:: Recorded information

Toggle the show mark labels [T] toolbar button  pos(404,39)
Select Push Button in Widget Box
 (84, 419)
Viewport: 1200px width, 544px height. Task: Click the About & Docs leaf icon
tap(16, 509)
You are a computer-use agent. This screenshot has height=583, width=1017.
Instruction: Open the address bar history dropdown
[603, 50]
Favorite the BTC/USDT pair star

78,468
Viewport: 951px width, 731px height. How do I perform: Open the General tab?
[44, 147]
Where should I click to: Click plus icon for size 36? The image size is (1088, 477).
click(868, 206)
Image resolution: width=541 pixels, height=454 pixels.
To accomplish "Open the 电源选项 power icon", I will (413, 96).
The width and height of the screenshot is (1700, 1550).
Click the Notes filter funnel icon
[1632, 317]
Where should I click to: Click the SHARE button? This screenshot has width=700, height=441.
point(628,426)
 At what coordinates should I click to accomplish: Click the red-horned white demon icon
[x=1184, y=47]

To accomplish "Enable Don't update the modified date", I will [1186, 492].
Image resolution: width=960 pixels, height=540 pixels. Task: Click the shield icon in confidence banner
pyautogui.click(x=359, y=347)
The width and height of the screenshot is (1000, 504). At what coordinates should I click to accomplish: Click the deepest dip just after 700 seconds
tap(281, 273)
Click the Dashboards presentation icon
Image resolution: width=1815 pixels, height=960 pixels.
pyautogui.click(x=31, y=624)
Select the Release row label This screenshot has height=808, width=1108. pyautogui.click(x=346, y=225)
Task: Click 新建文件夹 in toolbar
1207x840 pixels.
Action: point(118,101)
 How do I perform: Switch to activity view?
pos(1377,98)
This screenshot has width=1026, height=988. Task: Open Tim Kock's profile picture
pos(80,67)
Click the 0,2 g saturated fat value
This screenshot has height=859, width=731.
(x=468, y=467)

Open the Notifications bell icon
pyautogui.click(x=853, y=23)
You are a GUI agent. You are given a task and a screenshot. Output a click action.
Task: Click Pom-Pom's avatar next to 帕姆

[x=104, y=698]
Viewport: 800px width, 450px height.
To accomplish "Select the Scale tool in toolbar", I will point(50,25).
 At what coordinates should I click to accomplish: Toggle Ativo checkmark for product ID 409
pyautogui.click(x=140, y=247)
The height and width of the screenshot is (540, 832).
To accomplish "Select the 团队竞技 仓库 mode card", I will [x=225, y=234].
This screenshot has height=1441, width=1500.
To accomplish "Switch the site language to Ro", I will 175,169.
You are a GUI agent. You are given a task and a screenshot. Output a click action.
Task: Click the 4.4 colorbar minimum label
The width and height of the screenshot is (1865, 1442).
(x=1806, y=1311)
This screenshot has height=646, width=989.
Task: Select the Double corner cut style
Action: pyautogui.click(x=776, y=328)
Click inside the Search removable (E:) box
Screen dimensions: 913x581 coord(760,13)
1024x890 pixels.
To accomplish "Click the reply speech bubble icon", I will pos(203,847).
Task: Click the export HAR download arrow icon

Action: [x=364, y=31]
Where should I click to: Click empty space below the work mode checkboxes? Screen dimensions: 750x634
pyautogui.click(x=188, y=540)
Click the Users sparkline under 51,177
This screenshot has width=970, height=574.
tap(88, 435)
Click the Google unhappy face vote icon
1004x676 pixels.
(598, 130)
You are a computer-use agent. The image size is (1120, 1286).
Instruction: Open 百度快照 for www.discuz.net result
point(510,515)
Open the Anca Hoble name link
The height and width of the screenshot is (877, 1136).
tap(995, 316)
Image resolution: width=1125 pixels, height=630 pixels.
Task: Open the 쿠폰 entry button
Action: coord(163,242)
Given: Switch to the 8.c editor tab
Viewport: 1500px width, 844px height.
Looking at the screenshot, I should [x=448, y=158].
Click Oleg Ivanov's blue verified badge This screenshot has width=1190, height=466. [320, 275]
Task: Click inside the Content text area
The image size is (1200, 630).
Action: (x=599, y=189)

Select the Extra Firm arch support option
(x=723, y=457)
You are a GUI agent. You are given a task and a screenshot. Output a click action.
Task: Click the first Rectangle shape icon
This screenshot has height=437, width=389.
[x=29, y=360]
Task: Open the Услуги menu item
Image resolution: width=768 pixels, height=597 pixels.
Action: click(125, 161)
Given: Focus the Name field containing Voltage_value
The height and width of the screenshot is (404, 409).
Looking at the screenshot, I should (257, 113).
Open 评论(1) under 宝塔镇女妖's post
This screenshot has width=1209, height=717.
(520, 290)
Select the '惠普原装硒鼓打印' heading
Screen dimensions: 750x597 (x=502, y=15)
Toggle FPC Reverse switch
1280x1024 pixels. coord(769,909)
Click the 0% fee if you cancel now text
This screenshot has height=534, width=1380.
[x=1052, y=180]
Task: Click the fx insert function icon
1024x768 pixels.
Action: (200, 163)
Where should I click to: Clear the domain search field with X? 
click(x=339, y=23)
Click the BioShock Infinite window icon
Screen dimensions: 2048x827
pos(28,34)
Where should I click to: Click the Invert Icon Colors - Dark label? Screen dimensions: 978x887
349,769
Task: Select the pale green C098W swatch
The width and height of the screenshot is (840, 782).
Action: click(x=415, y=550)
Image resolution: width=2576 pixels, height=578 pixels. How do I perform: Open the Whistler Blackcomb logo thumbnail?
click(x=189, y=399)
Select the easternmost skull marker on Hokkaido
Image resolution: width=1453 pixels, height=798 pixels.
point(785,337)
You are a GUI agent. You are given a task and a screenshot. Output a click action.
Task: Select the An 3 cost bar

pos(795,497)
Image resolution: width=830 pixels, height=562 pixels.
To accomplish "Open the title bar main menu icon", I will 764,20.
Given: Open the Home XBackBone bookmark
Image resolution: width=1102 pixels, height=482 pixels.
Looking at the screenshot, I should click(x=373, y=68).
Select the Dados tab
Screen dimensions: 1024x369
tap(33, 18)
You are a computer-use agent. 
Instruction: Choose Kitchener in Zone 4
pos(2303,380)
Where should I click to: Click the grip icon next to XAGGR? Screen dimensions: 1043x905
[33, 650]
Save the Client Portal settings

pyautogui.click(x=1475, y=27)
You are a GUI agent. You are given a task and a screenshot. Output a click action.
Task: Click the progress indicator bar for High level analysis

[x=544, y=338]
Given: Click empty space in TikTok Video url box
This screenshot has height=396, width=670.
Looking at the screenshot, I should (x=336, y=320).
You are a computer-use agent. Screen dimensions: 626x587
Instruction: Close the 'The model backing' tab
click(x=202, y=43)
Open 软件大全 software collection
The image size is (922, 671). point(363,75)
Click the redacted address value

::::

*Work item:*
Including any blank lines, repeat the data exactly.

*Task answer:*
Toggle the show mark labels [T] toolbar button  pos(404,39)
Select Push Button in Widget Box
 (84, 419)
Viewport: 1200px width, 544px height. Task: Click the About & Docs leaf icon
tap(16, 509)
You are a computer-use agent. This screenshot has height=583, width=1017.
Instruction: Open the address bar history dropdown
[603, 50]
Favorite the BTC/USDT pair star

78,468
Viewport: 951px width, 731px height. How do I perform: Open the General tab?
[44, 147]
Where should I click to: Click plus icon for size 36? The image size is (1088, 477).
click(868, 206)
Image resolution: width=541 pixels, height=454 pixels.
To accomplish "Open the 电源选项 power icon", I will (413, 96).
The width and height of the screenshot is (1700, 1550).
Click the Notes filter funnel icon
[1632, 317]
Where should I click to: Click the SHARE button? This screenshot has width=700, height=441.
point(628,426)
 At what coordinates should I click to accomplish: Click the red-horned white demon icon
[x=1184, y=47]

To accomplish "Enable Don't update the modified date", I will [1186, 492].
Image resolution: width=960 pixels, height=540 pixels. Task: Click the shield icon in confidence banner
pyautogui.click(x=359, y=347)
The width and height of the screenshot is (1000, 504). At what coordinates should I click to accomplish: Click the deepest dip just after 700 seconds
tap(281, 273)
Click the Dashboards presentation icon
Image resolution: width=1815 pixels, height=960 pixels.
pyautogui.click(x=31, y=624)
Select the Release row label This screenshot has height=808, width=1108. pyautogui.click(x=346, y=225)
Task: Click 新建文件夹 in toolbar
1207x840 pixels.
Action: point(118,101)
 How do I perform: Switch to activity view?
pos(1377,98)
This screenshot has width=1026, height=988. Task: Open Tim Kock's profile picture
pos(80,67)
Click the 0,2 g saturated fat value
This screenshot has height=859, width=731.
(x=468, y=467)

Open the Notifications bell icon
pyautogui.click(x=853, y=23)
You are a GUI agent. You are given a task and a screenshot. Output a click action.
Task: Click Pom-Pom's avatar next to 帕姆

[x=104, y=698]
Viewport: 800px width, 450px height.
To accomplish "Select the Scale tool in toolbar", I will point(50,25).
 At what coordinates should I click to accomplish: Toggle Ativo checkmark for product ID 409
pyautogui.click(x=140, y=247)
The height and width of the screenshot is (540, 832).
To accomplish "Select the 团队竞技 仓库 mode card", I will [x=225, y=234].
This screenshot has height=1441, width=1500.
To accomplish "Switch the site language to Ro", I will 175,169.
You are a GUI agent. You are given a task and a screenshot. Output a click action.
Task: Click the 4.4 colorbar minimum label
The width and height of the screenshot is (1865, 1442).
(x=1806, y=1311)
This screenshot has height=646, width=989.
Task: Select the Double corner cut style
Action: pyautogui.click(x=776, y=328)
Click inside the Search removable (E:) box
Screen dimensions: 913x581 coord(760,13)
1024x890 pixels.
To accomplish "Click the reply speech bubble icon", I will pos(203,847).
Task: Click the export HAR download arrow icon

Action: [x=364, y=31]
Where should I click to: Click empty space below the work mode checkboxes? Screen dimensions: 750x634
pyautogui.click(x=188, y=540)
Click the Users sparkline under 51,177
This screenshot has width=970, height=574.
tap(88, 435)
Click the Google unhappy face vote icon
1004x676 pixels.
(598, 130)
You are a computer-use agent. The image size is (1120, 1286).
Instruction: Open 百度快照 for www.discuz.net result
point(510,515)
Open the Anca Hoble name link
The height and width of the screenshot is (877, 1136).
tap(995, 316)
Image resolution: width=1125 pixels, height=630 pixels.
Task: Open the 쿠폰 entry button
Action: coord(163,242)
Given: Switch to the 8.c editor tab
Viewport: 1500px width, 844px height.
Looking at the screenshot, I should [x=448, y=158].
Click Oleg Ivanov's blue verified badge This screenshot has width=1190, height=466. [320, 275]
Task: Click inside the Content text area
The image size is (1200, 630).
Action: (x=599, y=189)

Select the Extra Firm arch support option
(x=723, y=457)
You are a GUI agent. You are given a task and a screenshot. Output a click action.
Task: Click the first Rectangle shape icon
This screenshot has height=437, width=389.
[x=29, y=360]
Task: Open the Услуги menu item
Image resolution: width=768 pixels, height=597 pixels.
Action: click(125, 161)
Given: Focus the Name field containing Voltage_value
The height and width of the screenshot is (404, 409).
Looking at the screenshot, I should (257, 113).
Open 评论(1) under 宝塔镇女妖's post
This screenshot has width=1209, height=717.
(520, 290)
Select the '惠普原装硒鼓打印' heading
Screen dimensions: 750x597 (x=502, y=15)
Toggle FPC Reverse switch
1280x1024 pixels. coord(769,909)
Click the 0% fee if you cancel now text
This screenshot has height=534, width=1380.
[x=1052, y=180]
Task: Click the fx insert function icon
1024x768 pixels.
Action: (200, 163)
Where should I click to: Clear the domain search field with X? 
click(x=339, y=23)
Click the BioShock Infinite window icon
Screen dimensions: 2048x827
pos(28,34)
Where should I click to: Click the Invert Icon Colors - Dark label? Screen dimensions: 978x887
349,769
Task: Select the pale green C098W swatch
The width and height of the screenshot is (840, 782).
Action: click(x=415, y=550)
Image resolution: width=2576 pixels, height=578 pixels. How do I perform: Open the Whistler Blackcomb logo thumbnail?
click(x=189, y=399)
Select the easternmost skull marker on Hokkaido
Image resolution: width=1453 pixels, height=798 pixels.
point(785,337)
You are a GUI agent. You are given a task and a screenshot. Output a click action.
Task: Select the An 3 cost bar

pos(795,497)
Image resolution: width=830 pixels, height=562 pixels.
To accomplish "Open the title bar main menu icon", I will 764,20.
Given: Open the Home XBackBone bookmark
Image resolution: width=1102 pixels, height=482 pixels.
Looking at the screenshot, I should click(x=373, y=68).
Select the Dados tab
Screen dimensions: 1024x369
tap(33, 18)
You are a computer-use agent. 
Instruction: Choose Kitchener in Zone 4
pos(2303,380)
Where should I click to: Click the grip icon next to XAGGR? Screen dimensions: 1043x905
[33, 650]
Save the Client Portal settings

pyautogui.click(x=1475, y=27)
You are a GUI agent. You are given a task and a screenshot. Output a click action.
Task: Click the progress indicator bar for High level analysis

[x=544, y=338]
Given: Click empty space in TikTok Video url box
This screenshot has height=396, width=670.
Looking at the screenshot, I should (x=336, y=320).
You are a computer-use agent. Screen dimensions: 626x587
Instruction: Close the 'The model backing' tab
click(x=202, y=43)
Open 软件大全 software collection
The image size is (922, 671). point(363,75)
Click the redacted address value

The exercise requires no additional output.